Leftoid masochists and the Christian meek call for returning Hawaii to the Hawaiians and capitulating before a massive Mexican reconquista of one-third of America. The author apparently found a rabbi who was also a Star Trek aficionado and asked him how it would probably go down from a ceremonial standpoint, as well as what Klingon foods would be kosher.
Almost the entire Kitty Norville series is about the mundane consequences of vampirism and lycanthropy, so this naturally comes up at least a bit. On the other hand, there is a heaven where the dead go to and many worlds that are labeled as hells.
The discovery of fantastic elements can lead to crises of faith or it may not for no apparent reasonor conversely make the elements of that faith more relevant. The broken boxing ring she inserts on the stage stands for the central character whose narrative is told through moving image, accompanied by singing and choreography.
A couple episodes feature a monastic order moving onto the station whose primary mission is to learn about the nature of God, which they accomplish in part by interviewing aliens such as Delenn about their native religious beliefs.
He's also a Devil standing on sacred ground. One person queries why Blue Devil stands there in flames. Her voice guides the audiences to a sensuous space where personal projections and associations run amok.
Each deeper connection creates more room to grow, more to lose and more to become.

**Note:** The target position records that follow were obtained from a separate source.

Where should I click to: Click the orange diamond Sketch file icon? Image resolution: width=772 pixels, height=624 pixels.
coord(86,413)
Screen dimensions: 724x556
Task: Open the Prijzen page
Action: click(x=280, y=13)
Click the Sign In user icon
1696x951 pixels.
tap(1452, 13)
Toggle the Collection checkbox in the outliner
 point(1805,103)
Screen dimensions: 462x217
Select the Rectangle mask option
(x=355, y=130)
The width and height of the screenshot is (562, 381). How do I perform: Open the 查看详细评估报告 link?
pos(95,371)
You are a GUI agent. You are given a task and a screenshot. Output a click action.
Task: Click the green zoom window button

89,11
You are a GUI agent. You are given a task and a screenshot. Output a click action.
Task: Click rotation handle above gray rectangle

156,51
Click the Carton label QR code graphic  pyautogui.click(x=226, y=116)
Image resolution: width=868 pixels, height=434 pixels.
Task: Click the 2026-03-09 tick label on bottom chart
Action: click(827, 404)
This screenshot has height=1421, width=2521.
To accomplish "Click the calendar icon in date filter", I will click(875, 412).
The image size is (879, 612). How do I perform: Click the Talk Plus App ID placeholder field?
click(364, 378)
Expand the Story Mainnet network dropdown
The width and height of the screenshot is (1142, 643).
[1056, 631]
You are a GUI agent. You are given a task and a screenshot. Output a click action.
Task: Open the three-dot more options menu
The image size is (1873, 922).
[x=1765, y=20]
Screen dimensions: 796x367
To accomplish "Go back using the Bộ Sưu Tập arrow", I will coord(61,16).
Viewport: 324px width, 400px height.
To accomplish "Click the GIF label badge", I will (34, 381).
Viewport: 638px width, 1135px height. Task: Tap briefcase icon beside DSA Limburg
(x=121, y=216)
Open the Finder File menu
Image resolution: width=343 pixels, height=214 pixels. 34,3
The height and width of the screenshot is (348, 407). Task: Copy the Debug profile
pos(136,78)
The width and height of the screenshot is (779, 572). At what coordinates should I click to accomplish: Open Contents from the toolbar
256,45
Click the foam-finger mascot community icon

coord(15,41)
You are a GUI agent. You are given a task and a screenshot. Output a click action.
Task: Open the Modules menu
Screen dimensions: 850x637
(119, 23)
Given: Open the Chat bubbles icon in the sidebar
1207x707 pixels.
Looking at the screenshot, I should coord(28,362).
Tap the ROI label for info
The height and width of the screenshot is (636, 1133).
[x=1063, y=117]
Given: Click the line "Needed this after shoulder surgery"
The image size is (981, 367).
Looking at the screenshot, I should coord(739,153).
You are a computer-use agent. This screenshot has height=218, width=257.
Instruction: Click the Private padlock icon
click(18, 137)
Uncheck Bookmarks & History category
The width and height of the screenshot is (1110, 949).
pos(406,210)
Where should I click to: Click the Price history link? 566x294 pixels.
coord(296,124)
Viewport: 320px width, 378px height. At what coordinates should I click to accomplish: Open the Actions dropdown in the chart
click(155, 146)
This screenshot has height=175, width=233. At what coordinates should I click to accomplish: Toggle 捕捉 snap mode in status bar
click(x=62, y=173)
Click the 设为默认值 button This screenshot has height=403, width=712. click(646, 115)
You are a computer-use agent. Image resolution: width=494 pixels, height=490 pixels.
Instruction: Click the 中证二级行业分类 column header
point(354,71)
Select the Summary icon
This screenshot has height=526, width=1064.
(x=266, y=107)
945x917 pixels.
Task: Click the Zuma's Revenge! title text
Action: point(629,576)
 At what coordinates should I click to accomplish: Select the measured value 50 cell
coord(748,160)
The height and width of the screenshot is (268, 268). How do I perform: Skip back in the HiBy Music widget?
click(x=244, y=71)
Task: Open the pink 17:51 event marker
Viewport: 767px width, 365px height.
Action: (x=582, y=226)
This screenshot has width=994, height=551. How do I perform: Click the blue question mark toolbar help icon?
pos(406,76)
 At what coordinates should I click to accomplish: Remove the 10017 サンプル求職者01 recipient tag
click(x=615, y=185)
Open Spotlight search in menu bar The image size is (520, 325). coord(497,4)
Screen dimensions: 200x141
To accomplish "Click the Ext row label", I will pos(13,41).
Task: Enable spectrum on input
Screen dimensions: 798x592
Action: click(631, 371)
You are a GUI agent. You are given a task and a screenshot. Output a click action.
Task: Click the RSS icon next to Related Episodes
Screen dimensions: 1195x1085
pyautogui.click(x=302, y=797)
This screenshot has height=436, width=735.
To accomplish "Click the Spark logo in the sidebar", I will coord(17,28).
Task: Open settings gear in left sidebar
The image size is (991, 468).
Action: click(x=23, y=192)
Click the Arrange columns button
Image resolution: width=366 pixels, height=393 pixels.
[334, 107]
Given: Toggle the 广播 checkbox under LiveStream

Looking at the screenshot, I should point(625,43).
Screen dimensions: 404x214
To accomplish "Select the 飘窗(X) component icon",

Dune then goes on to reveal that Judaism is still alive and kicking after 25, years, and introduces the reader to at least one group of Jews that's had to make only minor accommodations to their faith.
Naturally, if Jesus were real and divine, there's no way he would've died to save just one species. He cites theologians such as Augustine saying mythic creatures like dog-headed men, if they existed, would have souls and be capable of receiving baptism to argue it wouldn't be something they couldn't handle.
Besides the usual Time Travel Tropesit also explores the implications of sending Christians back to before the birth of Christ.